For a second type of plot, I showed the relationship between pairs of fruit/climate variables with an interactive scatter plot. 

In [18]:
def plot_scatter_colored(x, y):
    return hv.Scatter(data, kdims=[x, y], vdims=['species_name', 'accession']
                     ).relabel(""
                              ).opts(xlabel='Climate variable', 
                                    ylabel='Fruit variable',
                                    color = 'species_name', cmap=tomato_species_colors,
                                    size = 5, 
                                    #marker = '*',
                                    legend_position='right',
                                    width=600, height=420,
                                    tools=['hover']
                                   )

In [19]:
dmap = hv.DynamicMap(plot_scatter_colored, kdims=['Climate_variable', 'Fruit_variable'])
dmap.redim.values(Climate_variable = climate_variables,
                  Fruit_variable = fruit_variables
                         ).opts(norm=dict(framewise=True))



In [20]:
# deploy the plot as a app on a Bokeh server
fruit_vs_climate = hv.DynamicMap(plot_scatter_colored, kdims=['Climate_variable', 'Fruit_variable']
                                ).redim.values(Climate_variable = climate_variables,
                  Fruit_variable = fruit_variables
                         ).opts(norm=dict(framewise=True))

pn.panel(fruit_vs_climate).servable(title='Fruit vs.
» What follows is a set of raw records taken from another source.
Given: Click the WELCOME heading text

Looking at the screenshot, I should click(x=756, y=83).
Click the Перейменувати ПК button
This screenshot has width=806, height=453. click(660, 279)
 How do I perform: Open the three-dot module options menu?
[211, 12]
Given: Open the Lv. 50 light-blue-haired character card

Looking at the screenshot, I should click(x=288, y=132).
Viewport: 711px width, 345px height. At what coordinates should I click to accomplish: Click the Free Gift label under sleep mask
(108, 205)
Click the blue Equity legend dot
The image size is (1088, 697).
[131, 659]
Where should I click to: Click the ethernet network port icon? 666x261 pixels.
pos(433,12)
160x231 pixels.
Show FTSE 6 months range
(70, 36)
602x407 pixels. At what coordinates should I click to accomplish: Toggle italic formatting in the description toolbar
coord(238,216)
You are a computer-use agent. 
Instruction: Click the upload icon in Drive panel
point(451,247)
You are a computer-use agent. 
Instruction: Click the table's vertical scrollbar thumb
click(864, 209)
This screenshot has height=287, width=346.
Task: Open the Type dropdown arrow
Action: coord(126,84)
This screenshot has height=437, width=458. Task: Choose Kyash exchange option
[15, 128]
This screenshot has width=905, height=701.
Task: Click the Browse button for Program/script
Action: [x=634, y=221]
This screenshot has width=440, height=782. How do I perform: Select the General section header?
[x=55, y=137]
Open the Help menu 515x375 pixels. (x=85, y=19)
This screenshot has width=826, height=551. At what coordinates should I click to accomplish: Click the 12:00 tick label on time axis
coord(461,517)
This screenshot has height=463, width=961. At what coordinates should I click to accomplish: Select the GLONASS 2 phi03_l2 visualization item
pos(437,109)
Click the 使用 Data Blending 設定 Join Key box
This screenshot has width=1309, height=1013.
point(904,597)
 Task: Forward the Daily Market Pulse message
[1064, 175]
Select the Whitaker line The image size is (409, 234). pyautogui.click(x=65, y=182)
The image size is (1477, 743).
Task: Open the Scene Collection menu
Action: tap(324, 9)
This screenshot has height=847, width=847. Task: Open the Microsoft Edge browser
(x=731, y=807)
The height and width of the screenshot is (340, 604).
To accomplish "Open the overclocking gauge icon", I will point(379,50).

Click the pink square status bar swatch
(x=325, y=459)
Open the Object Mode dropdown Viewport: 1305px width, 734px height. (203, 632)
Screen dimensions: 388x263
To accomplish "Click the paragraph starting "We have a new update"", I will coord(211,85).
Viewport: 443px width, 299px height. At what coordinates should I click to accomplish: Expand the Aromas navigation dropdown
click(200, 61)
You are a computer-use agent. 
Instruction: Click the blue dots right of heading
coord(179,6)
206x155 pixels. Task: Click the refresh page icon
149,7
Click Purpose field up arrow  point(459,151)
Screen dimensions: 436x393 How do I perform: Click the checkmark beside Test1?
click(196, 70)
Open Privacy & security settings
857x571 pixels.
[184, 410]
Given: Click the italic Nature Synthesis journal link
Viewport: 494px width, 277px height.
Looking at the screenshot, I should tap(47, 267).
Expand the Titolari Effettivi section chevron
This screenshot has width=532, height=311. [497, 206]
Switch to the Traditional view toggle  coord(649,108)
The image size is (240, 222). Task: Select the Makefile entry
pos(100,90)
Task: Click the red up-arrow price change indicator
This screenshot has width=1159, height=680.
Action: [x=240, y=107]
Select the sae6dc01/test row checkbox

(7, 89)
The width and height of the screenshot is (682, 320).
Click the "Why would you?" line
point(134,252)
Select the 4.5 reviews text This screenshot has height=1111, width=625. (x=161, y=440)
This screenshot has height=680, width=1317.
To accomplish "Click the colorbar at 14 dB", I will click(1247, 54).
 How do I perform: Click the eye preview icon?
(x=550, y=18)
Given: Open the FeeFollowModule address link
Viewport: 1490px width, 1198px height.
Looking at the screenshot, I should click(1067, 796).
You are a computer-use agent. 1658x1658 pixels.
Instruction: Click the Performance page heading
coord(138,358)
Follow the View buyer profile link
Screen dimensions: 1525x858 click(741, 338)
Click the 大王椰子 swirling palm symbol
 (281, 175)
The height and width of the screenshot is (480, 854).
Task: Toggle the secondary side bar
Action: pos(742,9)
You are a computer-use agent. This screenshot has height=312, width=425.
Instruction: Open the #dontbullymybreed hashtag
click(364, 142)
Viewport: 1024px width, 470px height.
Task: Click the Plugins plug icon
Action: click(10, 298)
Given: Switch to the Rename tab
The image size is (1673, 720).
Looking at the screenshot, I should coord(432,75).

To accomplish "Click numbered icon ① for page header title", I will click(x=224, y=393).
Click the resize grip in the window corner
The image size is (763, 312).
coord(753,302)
Climate variables interactive scatter plot')

server = pn.serve(fruit_vs_climate)

Launching server at http://localhost:37335




In [21]:
server.stop()

# Lessons learned, future work etc.


These interactive plots are super cool! They will be very valuable for the next stage of my dissertation, as I explore the relationships between climate and fruit trait variables. Any interesting patterns I find will be tested with more formal statistics. 

One thing I would like to do next is put these plots on a website in a way that preserves their full interactivity. That way I can share a link for other people to explore the data on their own computers.